The strange thing was, I quickly learnt to like it. It did actually grow on me, if you’ll excuse the pun. It was very low maintenance, very cool when the summer came along, and it saved me a small fortune in shampoo and conditioner.

And the whole point of recounting that story is because that is exactly the hair-cut I wanted again when I arrived in Cyprus.

So like I said, I went to a barber’s and I waited my turn. The proprietor was a Cypriot in his late fifties. I hoped he spoke English, which was affirmed when I heard him talking to someone else; so at least it wasn’t going to be a problem explaining what I wanted. It was soon my turn and he motioned for me to sit in the chair while he accepted remuneration from the previous client. I saw five pounds change hands. So that was ok. It wasn’t going to be expensive.

I don’t know about you, but my own experience of hairdressers is that they usually like to get some sort of clear indication as to exactly what is expected of them before proceeding to ply their trade on their unsuspecting victim. This very often comes in the simple, yet surprisingly succinct form of “How would you like it cut?

Not in Cyprus apparently! He just picked up his scissors and began snip-snip-snipping away!

This should be interesting‘, I thought.

I waited for him to say something, but nothing was forthcoming. Not a word passed his lips during the entire operation. Not even the time-honoured, “And where are you going on holiday this year?“. Although maybe that’s not a question that a white-as-a-sheet foreigner often gets asked on a Mediterranean island!

I was going to interrupt his silence, but curiosity got the better of me. What was I going to end up with? A Mohican? A Mullet? The word ‘Moron’ shaved into the back of my head? So I let him get on with it and waited to see what the outcome would be. At least he didn’t keep standing back and going “Hmmm!

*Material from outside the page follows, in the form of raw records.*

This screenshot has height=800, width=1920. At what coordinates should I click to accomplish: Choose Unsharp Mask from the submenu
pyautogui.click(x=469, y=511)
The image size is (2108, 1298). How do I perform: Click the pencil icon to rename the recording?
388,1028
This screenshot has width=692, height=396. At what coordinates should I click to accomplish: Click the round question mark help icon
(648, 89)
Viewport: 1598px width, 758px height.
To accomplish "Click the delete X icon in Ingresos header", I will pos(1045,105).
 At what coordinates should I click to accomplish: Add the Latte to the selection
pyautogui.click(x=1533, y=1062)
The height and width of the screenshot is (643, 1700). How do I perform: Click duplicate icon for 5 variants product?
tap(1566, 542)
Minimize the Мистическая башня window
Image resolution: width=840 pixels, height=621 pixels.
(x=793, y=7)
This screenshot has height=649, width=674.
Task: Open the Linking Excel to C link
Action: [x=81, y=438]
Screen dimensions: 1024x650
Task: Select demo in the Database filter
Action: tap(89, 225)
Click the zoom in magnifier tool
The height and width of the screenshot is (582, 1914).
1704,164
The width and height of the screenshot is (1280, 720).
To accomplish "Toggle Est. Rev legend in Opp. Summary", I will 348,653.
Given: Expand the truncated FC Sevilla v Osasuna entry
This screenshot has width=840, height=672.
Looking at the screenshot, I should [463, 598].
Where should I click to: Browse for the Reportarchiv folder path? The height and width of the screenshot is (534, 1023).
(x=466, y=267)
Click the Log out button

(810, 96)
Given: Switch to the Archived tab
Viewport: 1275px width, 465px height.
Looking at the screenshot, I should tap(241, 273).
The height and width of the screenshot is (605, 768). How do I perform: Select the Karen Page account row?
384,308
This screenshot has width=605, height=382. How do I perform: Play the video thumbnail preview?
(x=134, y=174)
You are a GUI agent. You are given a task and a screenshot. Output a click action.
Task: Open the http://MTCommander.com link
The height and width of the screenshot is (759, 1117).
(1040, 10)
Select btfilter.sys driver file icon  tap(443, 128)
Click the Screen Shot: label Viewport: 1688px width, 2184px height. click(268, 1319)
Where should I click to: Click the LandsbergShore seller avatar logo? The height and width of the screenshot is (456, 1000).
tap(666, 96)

It didn’t take him long. Unlike my previous assailant, I think he’d done it before! And lo and behold, I’d got exactly what I went in there for! It looked exactly as it had done eighteen months previously. I couldn’t believe it! How did he know? For all he knew, I might have just wanted a very light trim! I was impressed.

And then he spoke for the first time. “Six pounds!“.

Golly gosh‘, I thought (or words to that effect), ‘inflation’s running high in Cyprus‘. But I paid what I assumed to be the obligatory 20%, white-as-a-sheet-tourist tax, and wondered once again how he knew I wouldn’t complain. (I’d only been here two days  –  didn’t want to get locked up for GBH just yet)

Anyway, five months on and it needs doing again, especially now that it’s about to get a lot warmer here. So I’m probably about to repeat the experience and see what happens. I’m still as white as a sheet though! What little sun tan I picked up in October has long since faded away.

A word of warning though if you’re thinking of having a go at Barbershop Roulette. It’s only fun if you’re not in the slightest bit vain and really don’t care one iota what comes off the end of the production line. I was lucky!


– – – – – – – – – – – – – – – – – – – – – – – – – – – – – – – – – – – – – – – – – – – – – – – – – –

When I read through what I’d written, I noticed that I’d used the expression ‘not one iota’, meaning ‘not even just a tiny amount’, and wondered what its origin was. How had the 9th letter of the Greek alphabet come to be used in this way?

Wikipedia, to whom I often turn in times of knowledge crisis, had the answer:

The phrase derives from the introduction to the Antithesis of the Law in the Gospel of Matthew (a jot or a tittle), and became common in the theological debate which arose around the time of the Council of Nicea, regarding the nature of the Holy Trinity. The argument centred on which of two alternative Greek words, differing only in a single ‘iota’ letter, should be used in describing Jesus’s relationship to the Holy Trinity. One word, ‘homoousios’, would mean that Jesus was of the same substance as God the Father, and the other ‘homoiousios’, would mean that Jesus was of similar substance.

So now you know! And I bet you don’t care one iota.